The 21st century is about gadgets, and the more gadgets we have, the more likely we are to misplace them. Enter Pixie, an Israel-based company that has developed a new tool that will make it a lot harder to lose your favorite things.
Put Pixie’s tiny Bluetooth-based beacons on anything you
tend to lose – from your keys to
your wallet to the collar of your snoozing Siamese. Any item that is “pixified” you can keep track of via a smartphone app to know where it all is, or even you’ve left something behind.
Pixie calls it “peace of find.”
The technology works in a range of 50 feet inside and 150 feet outside, so if something is stolen, you won’t be able to track down the thief, but you can geo-fence your valuables so that if something goes out of range, the app will notify you. There is also a “last seen” feature for items outside of the 150-foot range.
You can also organize your items into “kits” for different situations, so as soon as you're ready to head to the airport, all you have to do is flash your smartphone in your bag to make sure you’ve got your passport, wallet, computer and charger. Also, if you leave the house without an item on the list, Pixie will notify you.
Pixie is one of the only apps on the market that uses the camera on your smartphone to show you an augmented reality view and object-to-object communication, rather than the hot-cold approach of other competitors. Pixie can “see” through walls, inside drawers or under couch cushions to locate lost items. To find a missing item, the app marks the location of your remote control hiding under a stack of magazines with a large “X.”

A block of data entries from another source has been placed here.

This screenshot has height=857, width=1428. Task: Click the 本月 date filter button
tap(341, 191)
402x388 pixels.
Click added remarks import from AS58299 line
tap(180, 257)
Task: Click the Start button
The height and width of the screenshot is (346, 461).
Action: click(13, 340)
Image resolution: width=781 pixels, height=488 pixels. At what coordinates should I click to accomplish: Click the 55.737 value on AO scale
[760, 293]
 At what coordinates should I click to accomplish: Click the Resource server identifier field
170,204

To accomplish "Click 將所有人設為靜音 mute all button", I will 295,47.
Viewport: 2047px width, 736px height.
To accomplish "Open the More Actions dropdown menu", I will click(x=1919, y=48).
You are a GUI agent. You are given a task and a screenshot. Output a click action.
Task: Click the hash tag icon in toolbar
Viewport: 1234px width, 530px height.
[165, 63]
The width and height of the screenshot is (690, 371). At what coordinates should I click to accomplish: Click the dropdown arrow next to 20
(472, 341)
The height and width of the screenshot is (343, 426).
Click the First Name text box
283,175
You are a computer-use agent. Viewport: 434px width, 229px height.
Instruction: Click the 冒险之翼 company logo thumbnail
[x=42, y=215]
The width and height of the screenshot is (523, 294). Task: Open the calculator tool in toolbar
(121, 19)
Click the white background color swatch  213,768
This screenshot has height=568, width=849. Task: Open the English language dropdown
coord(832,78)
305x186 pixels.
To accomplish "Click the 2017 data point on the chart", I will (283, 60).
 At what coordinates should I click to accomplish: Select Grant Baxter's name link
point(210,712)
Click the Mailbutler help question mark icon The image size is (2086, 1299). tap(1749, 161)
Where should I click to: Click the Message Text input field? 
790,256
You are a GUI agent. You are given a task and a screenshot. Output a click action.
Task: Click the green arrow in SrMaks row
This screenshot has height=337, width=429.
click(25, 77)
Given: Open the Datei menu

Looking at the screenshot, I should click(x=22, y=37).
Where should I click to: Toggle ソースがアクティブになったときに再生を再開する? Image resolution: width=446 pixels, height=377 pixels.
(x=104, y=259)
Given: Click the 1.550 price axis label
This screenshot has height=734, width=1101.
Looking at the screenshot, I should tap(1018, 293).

Amir Bassan-Eskenazi, the CEO and co-founder of Pixie, says the chips are like having x-ray vision. Along with his co-founder Ofer Friedman, formerly of Texas Instruments, they are also working on partnering with technology companies to have Pixie chips pre-installed on some consumer devices.
Pixified objects don’t only communicate with the app, they communicate with each other to create a more accurate location map, which means that the more items you pixify, the more accurate the network becomes. Dozens of people working out of the firm's office in Israel spent two years developing the device, garnering eight patents along the way.
Jon Medved, CEO and founder of OurCrowd, one of Pixie’s early investors along with Spark Capital and Cedar Funds, described it succinctly, saying, “It just helps you find your stuff.”
Pixie is now in beta testing as the company finalizes the app, which will be available on both Android and Apple phones. Pixie Points are available for pre-order on the company’s website, and are expected to ship early next year.